* BEGIN Materials provided *
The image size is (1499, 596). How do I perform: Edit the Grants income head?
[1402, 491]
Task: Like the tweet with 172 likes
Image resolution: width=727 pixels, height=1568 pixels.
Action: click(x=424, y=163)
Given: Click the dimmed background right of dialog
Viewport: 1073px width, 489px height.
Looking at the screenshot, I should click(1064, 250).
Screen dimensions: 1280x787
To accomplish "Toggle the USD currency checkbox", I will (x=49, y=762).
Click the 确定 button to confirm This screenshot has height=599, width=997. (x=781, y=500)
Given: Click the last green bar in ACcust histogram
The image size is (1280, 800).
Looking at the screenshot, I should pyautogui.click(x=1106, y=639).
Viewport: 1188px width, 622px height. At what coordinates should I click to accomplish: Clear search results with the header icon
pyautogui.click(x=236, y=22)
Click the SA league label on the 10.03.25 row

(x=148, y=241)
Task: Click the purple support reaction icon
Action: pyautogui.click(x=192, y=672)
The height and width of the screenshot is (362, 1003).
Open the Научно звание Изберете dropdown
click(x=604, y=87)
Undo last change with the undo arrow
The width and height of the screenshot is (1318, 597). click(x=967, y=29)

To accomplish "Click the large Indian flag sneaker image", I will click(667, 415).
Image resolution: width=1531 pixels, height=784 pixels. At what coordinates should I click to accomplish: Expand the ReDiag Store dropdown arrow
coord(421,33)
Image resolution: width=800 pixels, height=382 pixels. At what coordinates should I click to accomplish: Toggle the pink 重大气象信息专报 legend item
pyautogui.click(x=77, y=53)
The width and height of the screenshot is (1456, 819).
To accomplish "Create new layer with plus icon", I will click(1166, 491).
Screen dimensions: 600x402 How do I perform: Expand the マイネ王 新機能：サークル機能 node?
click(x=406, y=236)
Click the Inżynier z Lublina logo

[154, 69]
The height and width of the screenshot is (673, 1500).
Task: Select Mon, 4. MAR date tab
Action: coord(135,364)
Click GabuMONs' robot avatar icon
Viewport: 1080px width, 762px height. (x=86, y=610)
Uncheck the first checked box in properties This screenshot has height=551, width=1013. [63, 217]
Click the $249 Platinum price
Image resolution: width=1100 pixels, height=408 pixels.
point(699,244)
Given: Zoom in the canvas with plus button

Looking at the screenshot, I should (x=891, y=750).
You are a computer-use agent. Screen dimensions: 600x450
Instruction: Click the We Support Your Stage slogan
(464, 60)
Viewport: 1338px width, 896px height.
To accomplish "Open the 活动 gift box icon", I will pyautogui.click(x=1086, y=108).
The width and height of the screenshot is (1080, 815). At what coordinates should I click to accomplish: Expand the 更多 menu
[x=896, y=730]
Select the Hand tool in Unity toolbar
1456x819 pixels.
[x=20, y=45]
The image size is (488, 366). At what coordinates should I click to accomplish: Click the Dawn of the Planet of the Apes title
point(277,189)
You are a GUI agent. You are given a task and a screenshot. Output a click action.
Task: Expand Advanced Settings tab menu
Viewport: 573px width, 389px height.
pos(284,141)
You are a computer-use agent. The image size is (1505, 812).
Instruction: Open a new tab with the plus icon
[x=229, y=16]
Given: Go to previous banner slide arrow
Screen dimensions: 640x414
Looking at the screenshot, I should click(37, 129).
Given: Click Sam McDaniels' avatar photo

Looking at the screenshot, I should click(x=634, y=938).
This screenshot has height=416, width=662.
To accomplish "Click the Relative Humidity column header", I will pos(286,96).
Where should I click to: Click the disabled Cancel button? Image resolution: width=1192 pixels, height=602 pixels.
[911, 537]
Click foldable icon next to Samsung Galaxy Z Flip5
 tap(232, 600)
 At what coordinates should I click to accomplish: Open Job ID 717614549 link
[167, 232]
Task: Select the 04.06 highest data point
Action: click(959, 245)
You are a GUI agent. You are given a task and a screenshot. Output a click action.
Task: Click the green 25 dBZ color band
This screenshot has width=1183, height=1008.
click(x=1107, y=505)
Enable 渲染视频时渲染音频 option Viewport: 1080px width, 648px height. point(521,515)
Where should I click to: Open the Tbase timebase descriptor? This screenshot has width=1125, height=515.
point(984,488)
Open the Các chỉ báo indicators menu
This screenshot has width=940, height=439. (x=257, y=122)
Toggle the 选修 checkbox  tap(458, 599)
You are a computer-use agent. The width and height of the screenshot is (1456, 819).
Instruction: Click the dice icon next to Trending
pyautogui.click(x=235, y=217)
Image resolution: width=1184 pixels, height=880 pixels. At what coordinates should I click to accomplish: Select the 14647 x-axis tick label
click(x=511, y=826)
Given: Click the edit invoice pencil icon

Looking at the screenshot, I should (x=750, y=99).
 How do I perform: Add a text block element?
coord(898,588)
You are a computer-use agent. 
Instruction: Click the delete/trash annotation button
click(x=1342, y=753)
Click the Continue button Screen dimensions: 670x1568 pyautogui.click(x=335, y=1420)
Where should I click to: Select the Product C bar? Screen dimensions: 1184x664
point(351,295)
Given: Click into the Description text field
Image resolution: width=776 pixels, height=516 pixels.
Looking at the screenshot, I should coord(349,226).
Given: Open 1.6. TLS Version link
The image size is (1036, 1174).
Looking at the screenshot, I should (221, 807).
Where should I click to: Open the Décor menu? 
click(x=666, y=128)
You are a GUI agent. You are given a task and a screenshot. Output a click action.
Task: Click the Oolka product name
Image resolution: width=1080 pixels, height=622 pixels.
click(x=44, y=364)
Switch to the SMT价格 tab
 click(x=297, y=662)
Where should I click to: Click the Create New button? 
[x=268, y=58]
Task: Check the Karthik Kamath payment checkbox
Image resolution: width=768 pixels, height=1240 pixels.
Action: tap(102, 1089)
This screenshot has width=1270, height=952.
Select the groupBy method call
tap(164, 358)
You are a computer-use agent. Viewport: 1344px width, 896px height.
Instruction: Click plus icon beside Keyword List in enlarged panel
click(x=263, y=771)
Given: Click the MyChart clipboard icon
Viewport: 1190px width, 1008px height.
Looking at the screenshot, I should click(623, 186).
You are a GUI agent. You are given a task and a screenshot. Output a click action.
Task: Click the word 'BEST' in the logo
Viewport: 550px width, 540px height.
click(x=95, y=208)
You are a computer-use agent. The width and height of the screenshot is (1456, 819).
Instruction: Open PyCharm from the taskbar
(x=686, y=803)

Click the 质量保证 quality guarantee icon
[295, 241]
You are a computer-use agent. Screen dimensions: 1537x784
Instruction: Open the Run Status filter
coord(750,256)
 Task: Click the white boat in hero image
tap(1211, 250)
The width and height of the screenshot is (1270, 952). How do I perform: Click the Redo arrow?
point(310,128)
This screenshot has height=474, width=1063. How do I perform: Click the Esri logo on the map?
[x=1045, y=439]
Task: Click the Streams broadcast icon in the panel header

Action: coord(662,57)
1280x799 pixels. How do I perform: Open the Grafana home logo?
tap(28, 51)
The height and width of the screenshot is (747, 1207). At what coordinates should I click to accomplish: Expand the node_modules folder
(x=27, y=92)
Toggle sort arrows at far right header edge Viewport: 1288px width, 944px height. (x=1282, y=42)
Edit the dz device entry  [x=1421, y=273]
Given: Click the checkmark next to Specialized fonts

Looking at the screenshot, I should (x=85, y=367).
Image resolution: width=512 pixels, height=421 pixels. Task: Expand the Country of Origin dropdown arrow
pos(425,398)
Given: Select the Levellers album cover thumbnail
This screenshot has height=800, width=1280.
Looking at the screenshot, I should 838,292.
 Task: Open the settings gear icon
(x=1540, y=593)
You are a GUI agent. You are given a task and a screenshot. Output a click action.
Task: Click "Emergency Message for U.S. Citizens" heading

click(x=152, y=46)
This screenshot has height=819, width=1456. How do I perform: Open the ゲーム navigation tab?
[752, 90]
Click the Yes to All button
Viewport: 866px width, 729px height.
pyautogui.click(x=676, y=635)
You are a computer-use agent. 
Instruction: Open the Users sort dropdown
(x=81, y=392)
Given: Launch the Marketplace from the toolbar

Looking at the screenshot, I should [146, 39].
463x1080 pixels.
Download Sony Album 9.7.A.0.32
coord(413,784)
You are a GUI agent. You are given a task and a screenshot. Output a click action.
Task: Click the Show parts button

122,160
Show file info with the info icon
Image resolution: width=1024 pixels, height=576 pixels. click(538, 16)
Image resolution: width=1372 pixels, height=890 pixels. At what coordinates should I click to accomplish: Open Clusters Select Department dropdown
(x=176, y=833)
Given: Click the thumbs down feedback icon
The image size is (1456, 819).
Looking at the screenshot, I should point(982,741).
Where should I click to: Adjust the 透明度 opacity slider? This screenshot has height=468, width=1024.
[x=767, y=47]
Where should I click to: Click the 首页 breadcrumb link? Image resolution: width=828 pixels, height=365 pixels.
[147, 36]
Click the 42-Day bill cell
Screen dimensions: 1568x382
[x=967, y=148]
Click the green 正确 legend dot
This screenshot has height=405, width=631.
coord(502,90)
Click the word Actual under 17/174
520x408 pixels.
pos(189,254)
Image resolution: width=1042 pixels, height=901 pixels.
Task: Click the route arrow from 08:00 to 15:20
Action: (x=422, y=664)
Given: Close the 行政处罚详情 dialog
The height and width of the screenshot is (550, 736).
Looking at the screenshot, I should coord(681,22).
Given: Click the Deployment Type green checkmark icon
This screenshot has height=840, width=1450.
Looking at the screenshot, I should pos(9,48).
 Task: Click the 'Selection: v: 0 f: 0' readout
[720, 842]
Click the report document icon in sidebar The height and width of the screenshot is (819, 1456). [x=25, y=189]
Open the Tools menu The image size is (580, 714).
* END Materials provided *
What this task involves — Take the lines from the one containing "463x1080 pixels." through the one containing "(x=176, y=833)", switch "Clusters" to "Teams", and write out only those lines with nothing else changed.

Exercise answer —
463x1080 pixels.
Download Sony Album 9.7.A.0.32
coord(413,784)
You are a GUI agent. You are given a task and a screenshot. Output a click action.
Task: Click the Show parts button

122,160
Show file info with the info icon
Image resolution: width=1024 pixels, height=576 pixels. click(538, 16)
Image resolution: width=1372 pixels, height=890 pixels. At what coordinates should I click to accomplish: Open Teams Select Department dropdown
(x=176, y=833)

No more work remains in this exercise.